Unlike past John Green movies, particularly The Fault in Our Stars, Turtles All the Way Down limits the romance plot to a scant thread. It’s probably the weakest point of the movie, partially because Mallard is a little too suave to play the dorky yet endearing Davis. We get a sense that Felix and Aza shared a connection when they met years ago at a camp for bereaved kids, but their instant attraction to each other as teenagers is a little hard to buy. That’s OK because Turtles All the Way Down isn’t really a romance story.
What really drives the book and movie is how Aza struggles with OCD, the thread most personal to Green. Marks’ team adds a little more external plot to give the film shape, including a brief side quest to Northwestern University to meet a professor Aza idolizes. But the heart of the movie all comes back to Aza’s internal life. Merced portrays her fantastically: her anxieties, her awkwardness, her desperation to be normal and to be taken seriously. Cree also does a phenomenal job as Daisy, the fanfic-writing best friend who tries her best to root for Aza, but can’t always handle Aza’s more difficult moments. (I’ll almost forgive Daisy’s fanfic site for having a large image of her face on it, because she’s such a great character; but c’mon, who puts their real name and face on fic?)

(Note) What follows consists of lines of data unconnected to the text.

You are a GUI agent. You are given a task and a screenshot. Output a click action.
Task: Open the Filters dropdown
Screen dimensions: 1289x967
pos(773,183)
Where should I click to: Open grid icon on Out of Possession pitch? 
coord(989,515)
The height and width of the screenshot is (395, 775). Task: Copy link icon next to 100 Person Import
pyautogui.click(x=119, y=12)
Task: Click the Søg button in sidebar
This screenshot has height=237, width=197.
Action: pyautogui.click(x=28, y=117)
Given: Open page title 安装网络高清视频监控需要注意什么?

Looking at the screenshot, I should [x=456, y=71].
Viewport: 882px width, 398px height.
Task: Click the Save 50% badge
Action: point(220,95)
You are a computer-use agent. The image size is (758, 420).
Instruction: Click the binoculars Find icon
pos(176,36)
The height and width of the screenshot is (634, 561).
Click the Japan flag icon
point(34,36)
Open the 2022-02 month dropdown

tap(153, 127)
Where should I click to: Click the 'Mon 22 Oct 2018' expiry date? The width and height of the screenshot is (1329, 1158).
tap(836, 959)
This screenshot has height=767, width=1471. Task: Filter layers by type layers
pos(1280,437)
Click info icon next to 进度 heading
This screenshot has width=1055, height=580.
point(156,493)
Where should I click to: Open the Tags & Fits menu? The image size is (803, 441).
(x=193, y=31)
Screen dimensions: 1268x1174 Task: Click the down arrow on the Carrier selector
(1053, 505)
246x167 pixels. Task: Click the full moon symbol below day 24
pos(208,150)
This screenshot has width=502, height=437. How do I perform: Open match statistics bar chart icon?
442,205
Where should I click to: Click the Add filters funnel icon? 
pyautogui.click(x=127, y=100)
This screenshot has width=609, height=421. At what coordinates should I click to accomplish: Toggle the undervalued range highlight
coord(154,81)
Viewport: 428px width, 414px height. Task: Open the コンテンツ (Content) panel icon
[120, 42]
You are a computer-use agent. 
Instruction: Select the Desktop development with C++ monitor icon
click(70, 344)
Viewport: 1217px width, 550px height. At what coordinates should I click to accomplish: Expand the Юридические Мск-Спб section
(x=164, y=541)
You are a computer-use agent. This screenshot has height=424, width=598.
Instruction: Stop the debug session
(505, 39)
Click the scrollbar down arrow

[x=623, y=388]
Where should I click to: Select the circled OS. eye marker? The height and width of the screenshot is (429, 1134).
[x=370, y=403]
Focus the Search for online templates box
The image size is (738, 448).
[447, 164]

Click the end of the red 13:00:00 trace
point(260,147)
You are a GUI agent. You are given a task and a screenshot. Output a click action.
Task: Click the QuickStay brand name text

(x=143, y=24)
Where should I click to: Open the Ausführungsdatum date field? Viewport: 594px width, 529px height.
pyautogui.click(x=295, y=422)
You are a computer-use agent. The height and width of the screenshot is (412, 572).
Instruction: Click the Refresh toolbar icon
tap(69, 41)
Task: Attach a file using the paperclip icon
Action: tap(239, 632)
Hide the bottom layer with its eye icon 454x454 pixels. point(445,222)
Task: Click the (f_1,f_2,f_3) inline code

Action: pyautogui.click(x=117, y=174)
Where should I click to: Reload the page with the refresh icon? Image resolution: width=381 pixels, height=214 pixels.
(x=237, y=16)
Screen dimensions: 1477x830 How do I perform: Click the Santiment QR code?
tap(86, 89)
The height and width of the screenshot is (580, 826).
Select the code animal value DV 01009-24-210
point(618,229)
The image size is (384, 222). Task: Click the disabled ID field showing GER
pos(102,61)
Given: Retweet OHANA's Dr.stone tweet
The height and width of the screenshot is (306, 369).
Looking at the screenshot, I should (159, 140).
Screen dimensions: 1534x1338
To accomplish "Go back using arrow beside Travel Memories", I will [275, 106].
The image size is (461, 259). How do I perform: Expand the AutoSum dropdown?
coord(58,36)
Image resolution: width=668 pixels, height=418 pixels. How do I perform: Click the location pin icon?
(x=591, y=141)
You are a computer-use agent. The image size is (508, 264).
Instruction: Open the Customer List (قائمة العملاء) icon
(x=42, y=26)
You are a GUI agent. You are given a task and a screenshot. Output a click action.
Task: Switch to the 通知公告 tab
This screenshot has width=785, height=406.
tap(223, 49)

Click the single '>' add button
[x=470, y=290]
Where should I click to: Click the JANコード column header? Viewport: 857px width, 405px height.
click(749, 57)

It’s actually another common John Green-ism to have a quirky best friend who gets a little sidelined in the story to make way for the main romance, but Aza and Daisy’s friendship is the biggest driving force here. They have realistic banter and a solid friendship, but the movie shines when that friendship is tested. One of the most chilling scenes is a fight they have while driving, which escalates into the movie’s climax. Their friendship must literally be broken apart in order to be repaired.
In a way, Max’s Turtles All the Way Down is an anti-John Green adaptation — at least, it’s anti preconceived notions of John Green. He’s been trying from his very first novel to deconstruct the tropes he accidentally became known for. But sometimes it takes an outside hand to free a story from judgment and give it a new form, so it can shine without an author’s (however ill-attributed) reputation on it. Marks crafts a fulfilling coming-of-age story from Green’s book. Turtles has familiar John Green touchpoints — a gimmicky story setup, a teen romance, a quirky best friend — but it turns the story inward and pulls off a fantastic character exploration, one that feels like a gut-punch in its best moments.
Turtles All the Way Down is now streaming on Max.